In a new perspective piece in Nature Neuroscience, Yamins & Dicarlo (2016) discuss the emerging methodology and initial results in the literature of using deep neural nets with millions of parameters optimised for task performance to explain representations in sensory cortical areas. These are important developments. The authors explain the approach very well, also covering the historical progression toward it and its future potential. Here are the key features of the approach as outlined by the authors.
(1) Complex models with multiple stages of nonlinear transformation from stimulus to response are used to explain high-level brain representations. The models are “stimulus computable” in the sense of fully specifying the computations from a physical description of the stimulus to the brain responses (avoiding the use of labels or judgments provided by humans).
(2) The models are neurobiologically plausible and “mappable”, in the sense that their components are thought to be implemented in specific locations in the brain. However, the models abstract from many biological details (e.g. spiking, in the reviewed studies).
(3) The parameters defining a model are specified by optimising the model’s performance at a task (e.g. object recognition). This is essential because deep models have millions of parameters, orders of magnitude too many to be constrained by the amounts of brain-activity data that can be acquired in a typical current study.
(4) Brain-activity data may additionally be used to define affine transformations of the model representations, so as to (a) fine-tune the model to explain the brain representations and/or (b) define the relationship between model units and measured brain responses in a particular individual.
(5) The resulting model is tested by evaluating the accuracy with which it predicts the representation of a set of stimuli not used in fitting the model. Prediction accuracy can be assessed at different levels of description:
- as the accuracy of prediction of a stimulus-response matrix,
- as the accuracy of prediction of a representational dissimilarity matrix, or
- as the accuracy of prediction of task-information decodability (i.e. are the decoding accuracies for a set of stimulus dichotomies correlated between model and neural population?).
A key insight is that the neural-predictive success of the models derives from combining constraints on architecture and function.
- Architecture: Neuroanatomical and neurophysiological findings suggest (a) that units should minimally be able to compute linear combinations followed by static nonlinearities and (b) that their network architecture should be deep with rich multivariate representations at each stage.
- Function: Biological recognition performance and informal characterisations of high-level neuronal response properties suggest that the network should perform a transformation that retains high-level sensory information, but also emphasises behaviourally relevant categories and semantic dimensions. Large sets of labelled stimuli provide a constraint on the function to be computed in the form of a lookup table.

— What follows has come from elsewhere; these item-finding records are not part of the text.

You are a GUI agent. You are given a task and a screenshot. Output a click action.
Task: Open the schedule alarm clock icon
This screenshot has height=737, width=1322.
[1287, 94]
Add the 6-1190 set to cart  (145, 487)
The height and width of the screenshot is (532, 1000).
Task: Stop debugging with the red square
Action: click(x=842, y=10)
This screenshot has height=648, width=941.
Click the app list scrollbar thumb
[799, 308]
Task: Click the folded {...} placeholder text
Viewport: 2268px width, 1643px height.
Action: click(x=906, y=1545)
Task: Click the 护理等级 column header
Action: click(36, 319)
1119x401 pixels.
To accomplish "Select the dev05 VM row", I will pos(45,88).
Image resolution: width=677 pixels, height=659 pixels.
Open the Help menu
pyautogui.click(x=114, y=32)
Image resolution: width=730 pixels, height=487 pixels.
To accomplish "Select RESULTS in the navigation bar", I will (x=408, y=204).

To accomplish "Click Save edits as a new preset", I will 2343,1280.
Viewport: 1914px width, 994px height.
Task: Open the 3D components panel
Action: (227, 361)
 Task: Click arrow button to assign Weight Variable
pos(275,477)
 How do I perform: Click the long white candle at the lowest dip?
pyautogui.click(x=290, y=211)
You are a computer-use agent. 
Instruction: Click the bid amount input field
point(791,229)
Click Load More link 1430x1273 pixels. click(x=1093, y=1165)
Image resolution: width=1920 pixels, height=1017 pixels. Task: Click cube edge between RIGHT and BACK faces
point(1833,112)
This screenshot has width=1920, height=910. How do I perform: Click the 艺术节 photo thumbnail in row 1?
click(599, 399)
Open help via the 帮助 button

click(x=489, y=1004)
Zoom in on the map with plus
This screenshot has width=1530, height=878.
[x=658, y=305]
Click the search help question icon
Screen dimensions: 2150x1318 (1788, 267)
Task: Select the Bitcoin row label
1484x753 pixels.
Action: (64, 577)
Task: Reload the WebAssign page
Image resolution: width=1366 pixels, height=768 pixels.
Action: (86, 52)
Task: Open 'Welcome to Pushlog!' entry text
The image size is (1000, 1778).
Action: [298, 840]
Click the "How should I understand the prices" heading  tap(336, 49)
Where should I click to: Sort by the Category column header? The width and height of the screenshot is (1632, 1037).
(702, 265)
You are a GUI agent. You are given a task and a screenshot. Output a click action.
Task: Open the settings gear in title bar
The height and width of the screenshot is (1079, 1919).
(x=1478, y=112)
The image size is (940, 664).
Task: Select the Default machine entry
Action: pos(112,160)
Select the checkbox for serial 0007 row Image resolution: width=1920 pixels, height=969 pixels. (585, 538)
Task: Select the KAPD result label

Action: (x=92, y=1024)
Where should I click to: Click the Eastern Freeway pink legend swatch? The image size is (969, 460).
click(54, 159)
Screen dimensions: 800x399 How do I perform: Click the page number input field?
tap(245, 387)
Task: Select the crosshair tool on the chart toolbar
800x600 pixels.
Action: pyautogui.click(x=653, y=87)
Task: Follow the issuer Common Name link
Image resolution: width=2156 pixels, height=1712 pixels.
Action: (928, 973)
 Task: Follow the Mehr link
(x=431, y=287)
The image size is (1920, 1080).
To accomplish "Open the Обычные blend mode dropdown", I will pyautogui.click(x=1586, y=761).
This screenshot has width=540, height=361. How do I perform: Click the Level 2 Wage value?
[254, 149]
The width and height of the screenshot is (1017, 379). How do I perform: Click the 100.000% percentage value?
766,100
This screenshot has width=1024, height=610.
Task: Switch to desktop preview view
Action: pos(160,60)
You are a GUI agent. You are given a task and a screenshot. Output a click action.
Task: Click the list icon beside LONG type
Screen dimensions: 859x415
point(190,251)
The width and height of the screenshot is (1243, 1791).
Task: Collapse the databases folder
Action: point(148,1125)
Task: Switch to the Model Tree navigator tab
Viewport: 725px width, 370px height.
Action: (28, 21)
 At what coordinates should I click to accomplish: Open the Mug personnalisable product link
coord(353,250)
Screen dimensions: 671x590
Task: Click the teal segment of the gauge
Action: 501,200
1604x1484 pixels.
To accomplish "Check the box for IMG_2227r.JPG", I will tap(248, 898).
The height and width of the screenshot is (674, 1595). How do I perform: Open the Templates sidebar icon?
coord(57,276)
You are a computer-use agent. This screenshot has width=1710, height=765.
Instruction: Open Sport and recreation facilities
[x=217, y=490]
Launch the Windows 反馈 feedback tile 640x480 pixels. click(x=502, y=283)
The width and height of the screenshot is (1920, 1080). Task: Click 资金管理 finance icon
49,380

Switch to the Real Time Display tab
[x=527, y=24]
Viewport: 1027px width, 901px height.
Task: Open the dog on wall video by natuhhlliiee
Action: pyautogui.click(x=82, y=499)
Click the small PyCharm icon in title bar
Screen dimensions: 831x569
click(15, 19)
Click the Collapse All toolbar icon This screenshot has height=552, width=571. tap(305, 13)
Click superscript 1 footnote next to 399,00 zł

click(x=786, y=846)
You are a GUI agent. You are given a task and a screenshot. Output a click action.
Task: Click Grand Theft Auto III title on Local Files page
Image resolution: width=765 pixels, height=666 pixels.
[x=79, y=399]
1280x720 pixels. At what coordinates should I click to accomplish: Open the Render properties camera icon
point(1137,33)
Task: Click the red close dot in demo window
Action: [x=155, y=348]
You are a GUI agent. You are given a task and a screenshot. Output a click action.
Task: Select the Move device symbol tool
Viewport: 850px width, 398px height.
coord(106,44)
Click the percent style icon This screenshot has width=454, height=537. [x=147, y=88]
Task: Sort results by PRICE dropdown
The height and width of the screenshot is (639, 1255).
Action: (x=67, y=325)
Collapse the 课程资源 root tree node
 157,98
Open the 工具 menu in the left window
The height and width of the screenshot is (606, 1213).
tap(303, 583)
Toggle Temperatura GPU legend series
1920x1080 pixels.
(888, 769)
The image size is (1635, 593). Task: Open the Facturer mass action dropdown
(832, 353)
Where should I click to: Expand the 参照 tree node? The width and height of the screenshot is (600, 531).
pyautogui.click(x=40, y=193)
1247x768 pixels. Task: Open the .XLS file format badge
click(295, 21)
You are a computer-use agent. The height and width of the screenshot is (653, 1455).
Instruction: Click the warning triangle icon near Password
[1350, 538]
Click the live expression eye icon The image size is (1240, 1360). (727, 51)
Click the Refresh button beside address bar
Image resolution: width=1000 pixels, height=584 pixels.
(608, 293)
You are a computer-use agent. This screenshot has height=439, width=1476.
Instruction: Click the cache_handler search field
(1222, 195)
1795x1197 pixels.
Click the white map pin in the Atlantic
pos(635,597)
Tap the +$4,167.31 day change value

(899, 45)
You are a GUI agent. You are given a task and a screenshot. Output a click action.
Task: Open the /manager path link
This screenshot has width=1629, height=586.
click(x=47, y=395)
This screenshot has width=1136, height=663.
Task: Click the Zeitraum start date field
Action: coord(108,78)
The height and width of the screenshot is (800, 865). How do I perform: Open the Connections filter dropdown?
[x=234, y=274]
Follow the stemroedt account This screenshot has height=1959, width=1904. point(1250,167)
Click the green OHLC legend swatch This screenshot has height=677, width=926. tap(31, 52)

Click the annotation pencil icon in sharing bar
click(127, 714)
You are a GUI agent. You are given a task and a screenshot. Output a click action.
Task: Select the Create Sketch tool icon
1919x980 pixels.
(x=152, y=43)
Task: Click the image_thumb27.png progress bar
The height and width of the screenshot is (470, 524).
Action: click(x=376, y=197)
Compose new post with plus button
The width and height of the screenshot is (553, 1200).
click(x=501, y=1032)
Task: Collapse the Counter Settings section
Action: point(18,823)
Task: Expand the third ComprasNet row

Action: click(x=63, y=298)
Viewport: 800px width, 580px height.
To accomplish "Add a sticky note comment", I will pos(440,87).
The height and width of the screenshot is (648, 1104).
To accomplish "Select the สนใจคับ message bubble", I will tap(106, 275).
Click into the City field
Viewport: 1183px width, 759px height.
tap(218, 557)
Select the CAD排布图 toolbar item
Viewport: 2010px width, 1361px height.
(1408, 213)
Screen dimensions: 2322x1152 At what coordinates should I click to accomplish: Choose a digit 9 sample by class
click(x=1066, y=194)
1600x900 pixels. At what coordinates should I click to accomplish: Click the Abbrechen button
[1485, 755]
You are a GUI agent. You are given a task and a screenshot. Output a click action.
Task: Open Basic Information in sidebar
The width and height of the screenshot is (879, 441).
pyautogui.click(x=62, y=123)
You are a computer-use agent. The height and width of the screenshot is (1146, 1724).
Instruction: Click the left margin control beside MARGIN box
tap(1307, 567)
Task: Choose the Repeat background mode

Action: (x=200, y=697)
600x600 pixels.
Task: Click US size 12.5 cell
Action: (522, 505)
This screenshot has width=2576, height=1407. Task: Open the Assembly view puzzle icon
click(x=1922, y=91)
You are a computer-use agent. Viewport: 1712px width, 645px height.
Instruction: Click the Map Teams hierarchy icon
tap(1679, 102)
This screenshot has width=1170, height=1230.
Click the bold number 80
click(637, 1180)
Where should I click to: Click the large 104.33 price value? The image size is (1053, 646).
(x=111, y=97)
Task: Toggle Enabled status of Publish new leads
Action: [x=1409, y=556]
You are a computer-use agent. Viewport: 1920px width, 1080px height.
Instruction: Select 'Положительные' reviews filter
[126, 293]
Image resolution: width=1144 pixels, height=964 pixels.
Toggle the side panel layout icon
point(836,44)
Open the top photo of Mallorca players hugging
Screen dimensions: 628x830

Bringing these constraints together has turned out to enable the identification of models that predict neural responses throughout the visual hierarchies better than any other currently available models. The models, thus, generalise not just to novel stimuli (Yamins et al. 2014; Khaligh-Razavi & Kriegeskorte 2014; Cadieu et al. 2014), but also from the constraints imposed on the mapping (e.g. mapping images to high-level categories) to intermediate-level representational stages (Güçlü & van Gerven 2015; Seibert et al. PP2016). Similar results are beginning to emerge for auditory representations.
The paper contains a useful future outlook, which is organised into sections considering improvements to each of the three components of the approach:
- model architecture: How deep, what filter sizes, what nonlinearities? What pooling and local normalisation operations?
- goal definition: What task performance is optimised to determine the parameters?
- learning algorithm: Can learning algorithms more biologically plausible than backpropagation and potentially combining unsupervised and supervised learning be used?
In exploring alternative architectures, goals, and learning algorithms, we need to be guided by the known neurobiology and by the computational goals of the system (ultimately the organism’s survival and reproduction). The recent progress with neural networks in engineering provides the toolbox for combining neurobiologically plausible components and setting their parameters in a way that supports task performance. Alternative architectures, goals, and learning algorithms will be judged by their ability to predict neural representations of novel stimuli and biological behaviour.
The final section reflects on the fact that the feedfoward deep convolutional models currently very successful in this area only explain the feedforward component of sensory processing. Recurrent neural net models, which are also rapidly conquering increasingly complex tasks in engineering applications, promise to address these limitations of the initial studies using deep nets to explain sensory brain representations.
This perspective paper will be of interest to a broad audience of neuroscientists not themselves working with complex computational models, who are looking for a big-picture motivation of the approach and review of the most important findings. It will also be of interest to practitioners of this new approach, who will value the historical review and the careful motivation of each of the components of the methodology.